#### [SET TASK 1]
In the data listing, copy out verbatim every line from the one containing "Open the units dropdown showing pixels" to the one containing "tap(215, 384)", both included.
#### [SET TASK 2]
Write the next part of the article about the U.S.–France Women's World Cup quarterfinal, starting right after its final paragraph.

BEGIN TEXT SECTION

By Nancy Armour |
It’s the biggest game in women’s soccer.
Friday night’s World Cup quarterfinal between the top-ranked U.S. women and host France has been sold out for weeks. Tickets on the resale market ranged from $182 — that’s for a seat in the rafters — to $2,160 on Thursday. Coverage of France’s women’s team has pushed the men’s team – and Neymar – to the inside pages of the papers. A soccer store near Parc des Princes that two weeks ago didn’t have anything World Cup-related on display now has two window fronts filled with merchandise for the game, including T-shirts with “Allez Les Bleues!” emblazoned on the front, the extra e in bold red.
And if previous games at this World Cup are any indication, half of France will likely be watching the game while ratings in the United States could threaten the record set for the 2015 World Cup final, when the Americans walloped Japan on the way to their third title.
“I hope it’s huge and crazy,” Megan Rapinoe said earlier this week, her eyes lit up and a grin on her face. “That’s what it should be. This is the best game, this is what everybody wanted. I think we want it. It seems like they’re up for it. …
“These are the biggest games you dream about as a kid.”
The hype for this game is not meant to take anything away from the final of the 1999 World Cup. Or the final four years ago, both of which were huge ratings draws in the United States and inspired little girls from coast to coast.
But Friday’s quarterfinal between the world’s top-ranked team and the World Cup host carries a significance that reaches well beyond our country.
It felt before the tournament began that this World Cup would be a tipping point, a preview of the game’s potential if the rest of the world devoted even a fraction of the resources and interest to women’s soccer that it does to its men’s teams. It’s been so much more than that, though.
This World Cup has shown that it’s no longer “if” or “when” the rest of the world catches onto the women’s game. It’s happening now, and we’ve watched the enthusiasm grow every day.
While ticket sales have been disappointing, to put it mildly, that was the result of FIFA and the local organizers’ ineptitude or indifference, who claimed in multiple instances that games were sold out or close to it when neither was the case.
But when given the chance, fans have shown up. The Dutch have turned out in droves, painting the streets orange in every city where the Netherlands has played. Reims and Le Havre might as well have been U.S. territories on the days the Americans played.
Fans have tuned in, too, with record ratings in almost every country. In Brazil, a soccer-mad country where the game has traditionally been met with indifference, more than 35 million people tuned in to watch Marta & Co. in their round-of-16 loss to France.
That’s right, 35 million.
“This is a magnificent showcase piece for our sport,” U.S. coach Jill Ellis said. “I’ve said it’s the most popular sport for women, and I think this game makes it bigger. The attention, the fanfare around it and behind it just draws more attention to it. If we can garner more support, more sponsors, more fans, more little girls willing to go out and kick a soccer ball from watching this tomorrow night, that’s fantastic. That’s a great fallout.”

END TEXT SECTION
BEGIN SUPPLIED ENTRIES

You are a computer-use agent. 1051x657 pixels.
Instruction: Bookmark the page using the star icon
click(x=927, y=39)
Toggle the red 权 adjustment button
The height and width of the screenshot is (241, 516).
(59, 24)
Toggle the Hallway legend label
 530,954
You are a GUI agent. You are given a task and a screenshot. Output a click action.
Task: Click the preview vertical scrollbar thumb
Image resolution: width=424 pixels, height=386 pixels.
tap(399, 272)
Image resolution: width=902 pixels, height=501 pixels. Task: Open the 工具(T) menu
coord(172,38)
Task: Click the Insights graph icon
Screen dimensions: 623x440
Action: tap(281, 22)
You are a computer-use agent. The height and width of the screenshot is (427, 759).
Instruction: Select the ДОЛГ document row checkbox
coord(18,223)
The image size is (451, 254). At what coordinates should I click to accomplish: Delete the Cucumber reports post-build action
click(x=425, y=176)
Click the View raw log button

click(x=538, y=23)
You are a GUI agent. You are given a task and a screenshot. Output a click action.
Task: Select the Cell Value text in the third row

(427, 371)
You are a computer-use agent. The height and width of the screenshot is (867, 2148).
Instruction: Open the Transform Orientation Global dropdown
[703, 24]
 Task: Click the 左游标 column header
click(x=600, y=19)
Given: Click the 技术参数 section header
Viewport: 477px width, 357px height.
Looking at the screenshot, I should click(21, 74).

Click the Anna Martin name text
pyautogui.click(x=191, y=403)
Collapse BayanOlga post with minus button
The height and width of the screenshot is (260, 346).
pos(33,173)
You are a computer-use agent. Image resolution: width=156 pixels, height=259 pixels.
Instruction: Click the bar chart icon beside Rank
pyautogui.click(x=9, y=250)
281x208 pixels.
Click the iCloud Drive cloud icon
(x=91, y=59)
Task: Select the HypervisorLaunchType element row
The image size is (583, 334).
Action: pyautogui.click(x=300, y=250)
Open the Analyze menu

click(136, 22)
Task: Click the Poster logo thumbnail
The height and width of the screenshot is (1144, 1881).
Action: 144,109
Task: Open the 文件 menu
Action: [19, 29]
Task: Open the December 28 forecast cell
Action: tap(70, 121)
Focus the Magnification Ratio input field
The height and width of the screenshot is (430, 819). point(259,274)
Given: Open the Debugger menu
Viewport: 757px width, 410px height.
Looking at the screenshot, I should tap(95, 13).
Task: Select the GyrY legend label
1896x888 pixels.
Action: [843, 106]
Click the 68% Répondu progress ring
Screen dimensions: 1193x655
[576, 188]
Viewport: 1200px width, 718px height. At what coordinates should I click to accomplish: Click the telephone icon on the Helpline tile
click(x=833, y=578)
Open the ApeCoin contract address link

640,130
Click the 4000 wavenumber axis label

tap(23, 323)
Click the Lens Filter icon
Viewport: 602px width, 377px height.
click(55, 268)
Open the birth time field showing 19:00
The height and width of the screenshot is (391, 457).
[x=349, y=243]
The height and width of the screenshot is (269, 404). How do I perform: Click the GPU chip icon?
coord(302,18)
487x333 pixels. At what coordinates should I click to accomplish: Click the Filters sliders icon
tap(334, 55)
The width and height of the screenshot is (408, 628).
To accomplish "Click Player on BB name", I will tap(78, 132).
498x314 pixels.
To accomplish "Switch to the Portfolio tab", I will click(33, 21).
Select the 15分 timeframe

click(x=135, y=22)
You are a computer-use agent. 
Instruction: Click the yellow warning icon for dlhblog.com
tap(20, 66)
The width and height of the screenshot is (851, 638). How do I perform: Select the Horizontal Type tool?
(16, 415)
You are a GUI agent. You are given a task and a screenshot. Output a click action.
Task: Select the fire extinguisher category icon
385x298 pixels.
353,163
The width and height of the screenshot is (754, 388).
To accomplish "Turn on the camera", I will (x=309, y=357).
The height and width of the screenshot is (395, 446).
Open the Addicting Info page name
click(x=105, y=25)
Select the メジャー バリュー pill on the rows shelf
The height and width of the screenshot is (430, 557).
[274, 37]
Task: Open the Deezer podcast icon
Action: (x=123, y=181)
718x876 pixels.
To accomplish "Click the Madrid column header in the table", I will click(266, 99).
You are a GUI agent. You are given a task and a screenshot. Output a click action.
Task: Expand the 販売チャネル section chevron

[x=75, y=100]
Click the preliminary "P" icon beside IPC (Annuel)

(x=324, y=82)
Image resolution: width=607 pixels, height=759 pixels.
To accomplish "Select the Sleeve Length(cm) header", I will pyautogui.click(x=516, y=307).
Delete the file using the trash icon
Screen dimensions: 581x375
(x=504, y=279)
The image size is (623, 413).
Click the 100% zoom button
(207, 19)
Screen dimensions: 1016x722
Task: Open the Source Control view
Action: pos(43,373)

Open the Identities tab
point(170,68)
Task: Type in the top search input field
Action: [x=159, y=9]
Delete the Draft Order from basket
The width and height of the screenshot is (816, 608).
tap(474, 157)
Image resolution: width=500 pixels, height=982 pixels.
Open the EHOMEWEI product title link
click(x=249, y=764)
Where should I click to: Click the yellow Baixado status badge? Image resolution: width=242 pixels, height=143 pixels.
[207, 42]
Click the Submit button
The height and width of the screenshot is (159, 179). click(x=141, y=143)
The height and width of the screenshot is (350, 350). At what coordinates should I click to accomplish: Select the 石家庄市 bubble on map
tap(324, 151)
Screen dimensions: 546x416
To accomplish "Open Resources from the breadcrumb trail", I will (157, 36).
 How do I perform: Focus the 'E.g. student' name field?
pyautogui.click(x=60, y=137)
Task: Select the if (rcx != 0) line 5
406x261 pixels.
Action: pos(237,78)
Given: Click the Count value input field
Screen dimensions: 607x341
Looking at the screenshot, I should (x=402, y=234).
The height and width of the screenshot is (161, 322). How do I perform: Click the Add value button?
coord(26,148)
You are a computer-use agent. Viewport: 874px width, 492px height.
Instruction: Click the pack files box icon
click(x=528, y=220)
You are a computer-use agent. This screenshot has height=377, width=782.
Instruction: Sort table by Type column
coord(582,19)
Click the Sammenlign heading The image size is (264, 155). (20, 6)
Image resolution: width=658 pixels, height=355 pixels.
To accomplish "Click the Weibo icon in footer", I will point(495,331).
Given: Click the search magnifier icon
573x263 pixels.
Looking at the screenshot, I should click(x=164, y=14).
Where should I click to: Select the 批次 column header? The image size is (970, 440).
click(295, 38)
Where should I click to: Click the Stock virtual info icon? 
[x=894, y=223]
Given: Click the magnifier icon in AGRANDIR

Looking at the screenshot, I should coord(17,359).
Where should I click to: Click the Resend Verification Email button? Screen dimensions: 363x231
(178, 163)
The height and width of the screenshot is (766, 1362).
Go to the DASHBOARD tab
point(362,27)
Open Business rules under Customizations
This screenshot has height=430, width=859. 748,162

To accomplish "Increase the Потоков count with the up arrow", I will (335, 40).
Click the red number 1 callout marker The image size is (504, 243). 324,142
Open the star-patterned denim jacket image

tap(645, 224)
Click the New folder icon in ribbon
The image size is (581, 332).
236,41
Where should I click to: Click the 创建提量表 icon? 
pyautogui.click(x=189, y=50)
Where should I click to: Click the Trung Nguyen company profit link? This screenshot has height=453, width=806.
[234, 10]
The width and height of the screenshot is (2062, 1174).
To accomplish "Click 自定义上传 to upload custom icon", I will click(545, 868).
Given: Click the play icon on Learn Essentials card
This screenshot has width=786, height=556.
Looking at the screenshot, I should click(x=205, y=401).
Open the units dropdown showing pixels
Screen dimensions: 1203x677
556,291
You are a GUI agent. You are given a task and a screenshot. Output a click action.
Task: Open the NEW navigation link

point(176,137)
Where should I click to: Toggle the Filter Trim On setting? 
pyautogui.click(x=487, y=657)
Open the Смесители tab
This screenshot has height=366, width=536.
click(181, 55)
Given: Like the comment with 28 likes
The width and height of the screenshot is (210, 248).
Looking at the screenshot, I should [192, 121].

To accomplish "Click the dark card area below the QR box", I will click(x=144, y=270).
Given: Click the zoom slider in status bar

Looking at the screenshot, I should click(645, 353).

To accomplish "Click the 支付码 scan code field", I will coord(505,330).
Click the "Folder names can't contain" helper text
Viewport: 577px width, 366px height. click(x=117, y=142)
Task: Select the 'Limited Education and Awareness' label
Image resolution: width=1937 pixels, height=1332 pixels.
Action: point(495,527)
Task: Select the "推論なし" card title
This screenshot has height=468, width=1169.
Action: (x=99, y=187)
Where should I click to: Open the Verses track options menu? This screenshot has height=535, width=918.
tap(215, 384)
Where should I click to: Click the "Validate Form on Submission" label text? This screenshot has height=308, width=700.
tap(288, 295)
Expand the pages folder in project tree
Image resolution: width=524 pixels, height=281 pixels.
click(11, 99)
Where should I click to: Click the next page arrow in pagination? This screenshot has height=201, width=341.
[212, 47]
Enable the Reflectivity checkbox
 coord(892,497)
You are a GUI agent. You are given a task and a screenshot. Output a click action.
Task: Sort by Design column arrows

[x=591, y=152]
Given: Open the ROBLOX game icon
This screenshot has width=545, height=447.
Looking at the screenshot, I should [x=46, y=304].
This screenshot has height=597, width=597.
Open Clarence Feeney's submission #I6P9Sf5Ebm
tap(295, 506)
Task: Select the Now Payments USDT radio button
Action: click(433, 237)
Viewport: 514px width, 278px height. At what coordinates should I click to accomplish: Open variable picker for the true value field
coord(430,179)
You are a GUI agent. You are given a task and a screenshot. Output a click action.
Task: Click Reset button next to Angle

END SUPPLIED ENTRIES

#### [EXERCISE ANSWER 1]
Open the units dropdown showing pixels
Screen dimensions: 1203x677
556,291
You are a GUI agent. You are given a task and a screenshot. Output a click action.
Task: Open the NEW navigation link

point(176,137)
Where should I click to: Toggle the Filter Trim On setting? 
pyautogui.click(x=487, y=657)
Open the Смесители tab
This screenshot has height=366, width=536.
click(181, 55)
Given: Like the comment with 28 likes
The width and height of the screenshot is (210, 248).
Looking at the screenshot, I should [192, 121].

To accomplish "Click the dark card area below the QR box", I will click(x=144, y=270).
Given: Click the zoom slider in status bar

Looking at the screenshot, I should click(645, 353).

To accomplish "Click the 支付码 scan code field", I will coord(505,330).
Click the "Folder names can't contain" helper text
Viewport: 577px width, 366px height. click(x=117, y=142)
Task: Select the 'Limited Education and Awareness' label
Image resolution: width=1937 pixels, height=1332 pixels.
Action: point(495,527)
Task: Select the "推論なし" card title
This screenshot has height=468, width=1169.
Action: (x=99, y=187)
Where should I click to: Open the Verses track options menu? This screenshot has height=535, width=918.
tap(215, 384)

#### [EXERCISE ANSWER 2]
The magnitude of this game goes well beyond simply the U.S. playing the host. Dating to July 2017, a span of 50 matches, the Americans have lost one game.
To France, in January.
It wasn’t a close game, either, a 3-1 win by Les Bleues that would have been a shutout if not for Mallory Pugh’s goal in the final seconds.
In their last three games against France, the Americans are 0-1-2. Sure, all of those games were exhibitions, as France coach Corinne Diacre was quick to point out Thursday. But no other team has had the U.S. women’s number like that recently, and that cannot be underestimated.
“When you’re able to do something once, then you should be able to pull it off again,” France captain Amandine Henry said. “And I hope that will be the case tomorrow night.”
As for France, it is trying to become the first country to hold the men’s and women’s World Cup titles at the same time. It is also trying to shed its label as underachievers, having never advanced beyond the semifinals at a major international tournament and losing in the quarterfinals at the 2015 World Cup, 2016 Olympics and 2017 European championships.
After a strong opener, France has looked vulnerable, and Diacre questioned the state of her team after its win over Brazil. But she downplayed the idea Thursday that they’re the ones feeling the pressure.
“Look, when you play against the United States, I have a lot less talk to do in my team talk. In regards to motivation, I don’t have to do any work at all,” Diacre said. “The girls are firing.”
The Americans have failed to reach the semifinals at only one major tournament, losing to Sweden in the quarterfinals of the 2016 Olympics. A loss to France would be worse, given how strong the U.S. women looked in scoring a record 18 goals during the group stage, and the confidence the players have exuded.
They were criticized by some for running up the score and others for celebrating their late goals too much in their 13-0 win over Thailand. They’ve been asked by foreign reporters about their “arrogance.”
But when Ellis was asked if the Americans are under pressure, she smiled.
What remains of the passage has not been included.